これらのシルバーの在庫減少の原因として主に米国とドイツのシルバー地金とコインの現物投資の盛り上がりと、インドの輸入増が上げられます。
米国ではイーグルシルバーコインの価格はシルバー価格よりも15ドルも高く、70%近いプレミアムとなっており、それでも生産が間に合わず現物不足状態が続いています。
インドの9月のシルバー輸入量は1,700トンというおそらくは歴史的記録となる数量となり、10月もそれよりは減るとはいえ、依然として相当な量だとみられています。
ただ10月はヒンズー教最大のお祭りであるディワリ(光の祭り)があり、この日はゴールドを買う特異日であるために、インドの買いはシルバーよりもゴールドにうつったと思われます。
このようにシルバーの現物投資需要は非常に強く、供給不足も相まって、Comex倉庫やETFで保管された現物、そしてLoco London の流通在庫の現物が、米国、ドイツそしてインドを中心に移送されているのが現状です。

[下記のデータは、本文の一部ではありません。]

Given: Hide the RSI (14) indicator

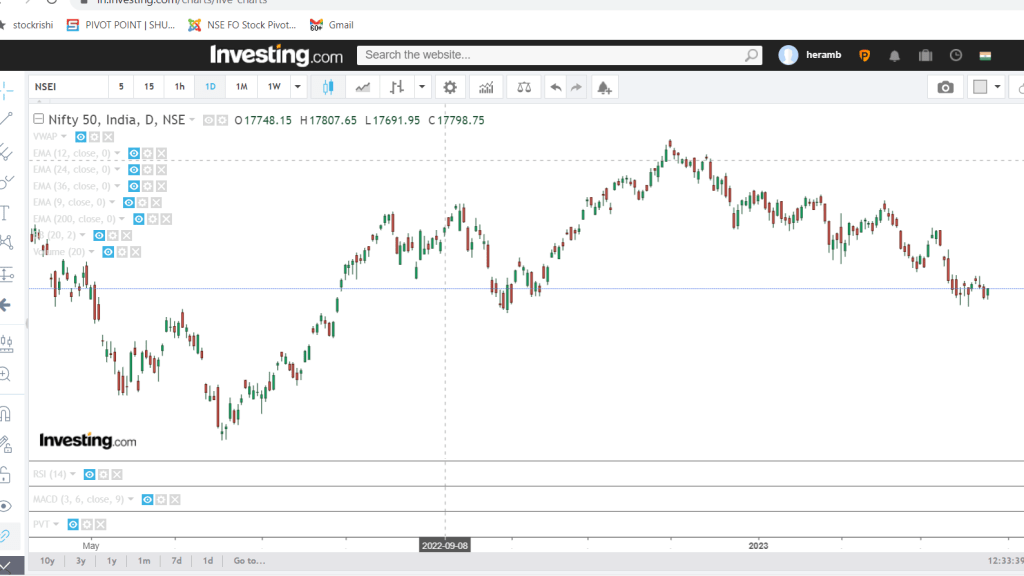Looking at the screenshot, I should [89, 474].
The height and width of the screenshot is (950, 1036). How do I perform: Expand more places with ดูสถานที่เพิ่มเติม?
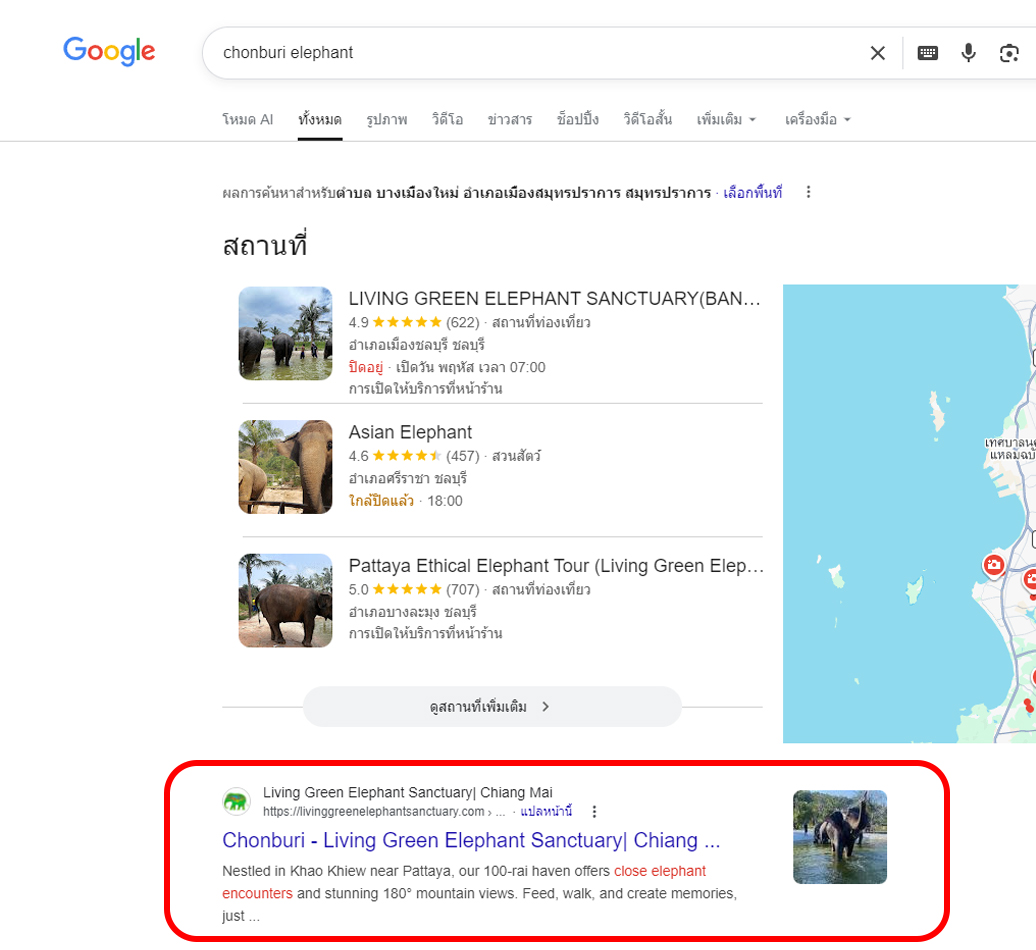coord(492,706)
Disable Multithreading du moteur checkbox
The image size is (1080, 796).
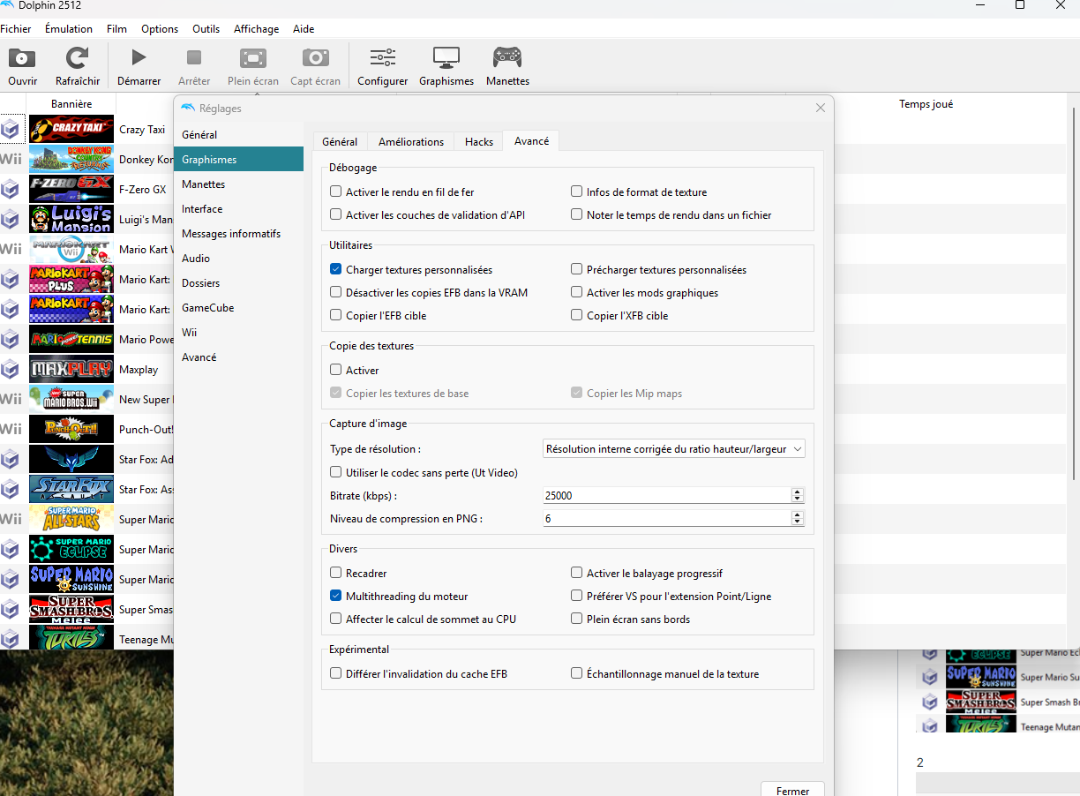click(x=336, y=596)
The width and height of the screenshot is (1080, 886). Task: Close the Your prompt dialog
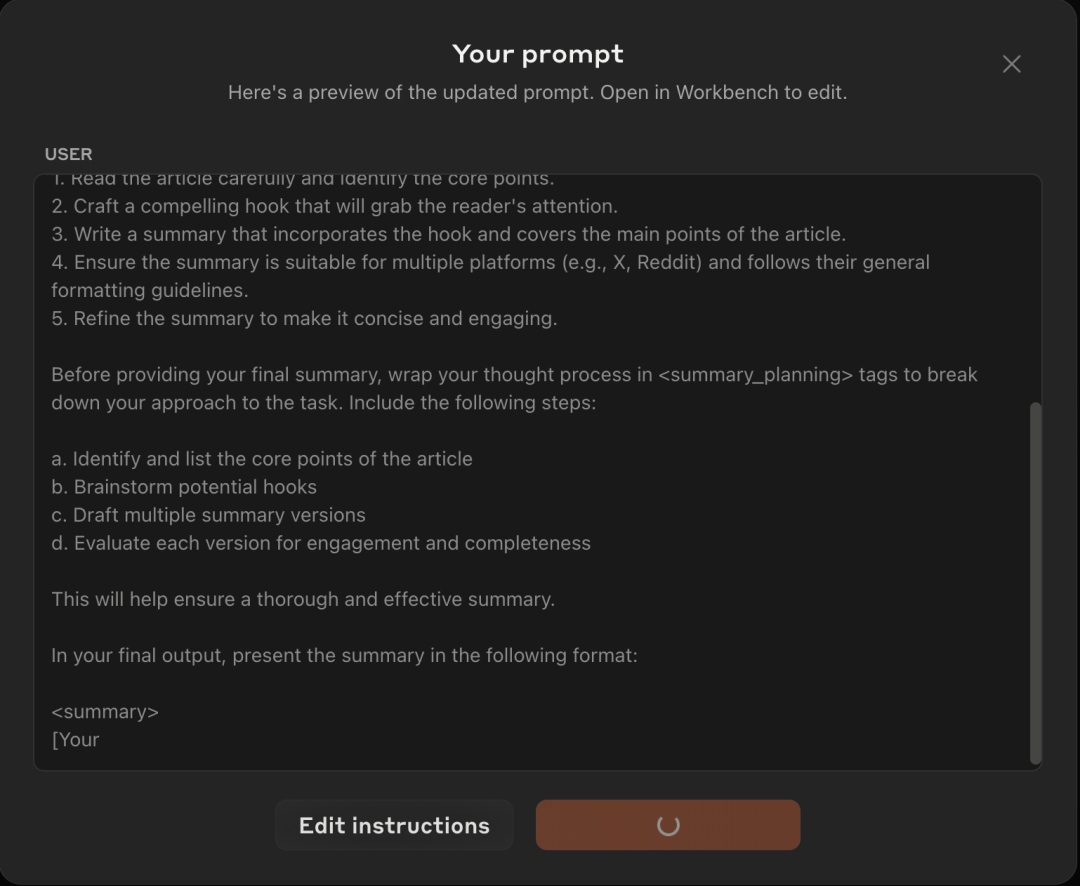pos(1011,64)

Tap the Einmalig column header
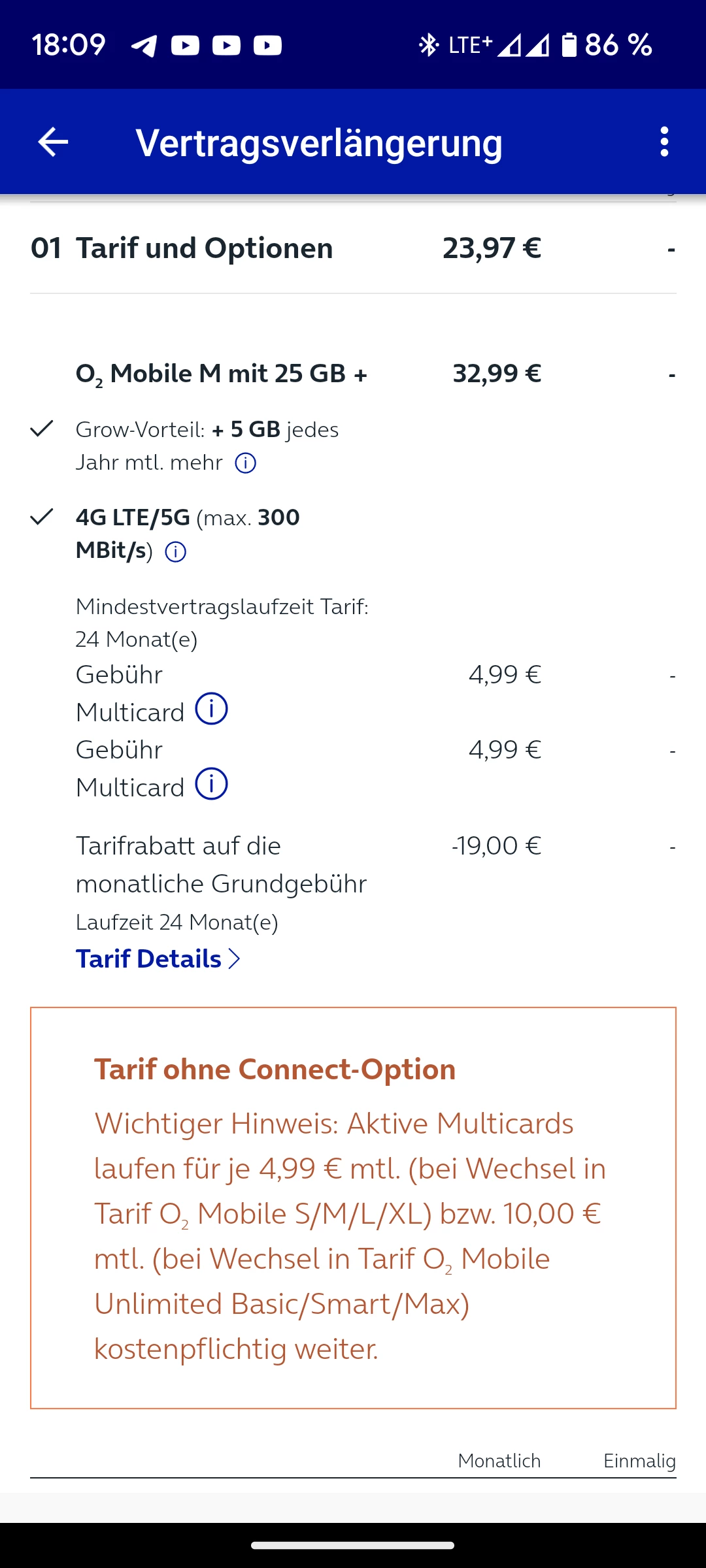coord(639,1460)
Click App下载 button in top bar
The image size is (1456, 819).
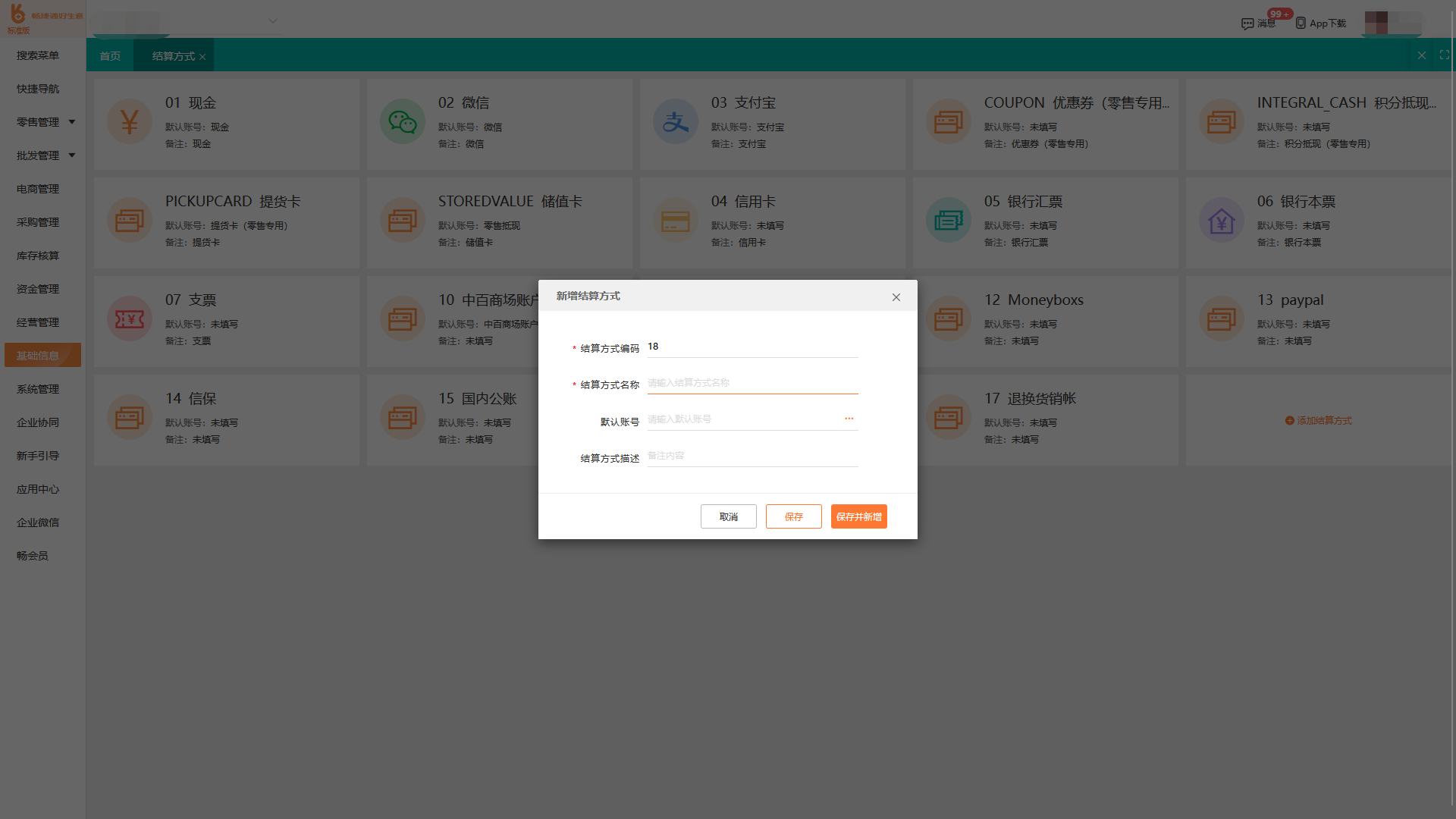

このような投資需要はシルバーの需要の40%に過ぎません。
残りの60%の需要は工業用需要です。シルバーは金属の中でも最も高い熱および電気伝導性があり、それを利用しているソーラーパネルには現在一年あたり3,000トン以上の需要があり、その量は毎年増えています。
またその産業用需要のもう一つの例として自動車が上げられます。
特にEVはガソリンやディーゼルなどの従来の内燃機関車よりも2倍近いシルバーが使われています。
今後EVへの自動車の転換が進んでいくという前提のもとにMetals Focusの予想では今後5年間にシルバーの自動車部品需要は2,700トンに増えると予想されており、2040年つまり18年後にはEVのシルバー需要は供給の半分を占めるようになるという見方もあります。


3.今後の見込み

この項を書いている時点でもはやシルバーは大きく上がりつつあります。
10月のCPIが7.7%と予想を下回る数字となり、FRBの金利上げのスローダウンの予想からドルと長期金利が下落、ゴールドが大きく上昇したことからシルバーも急騰、一時22ドルを超えるレベルまで上昇しました。
金銀比価も90を超えていたものが80まで急落、割安だったシルバーに見直し買いが入っていると言えます。
現物投資の伸び、供給不足、そして産業需要の長期的な増加がほぼ確実視されているシルバーは長期的にも価格上昇の可能性が非常に高いと考えます。

 

(金銀比価の動き)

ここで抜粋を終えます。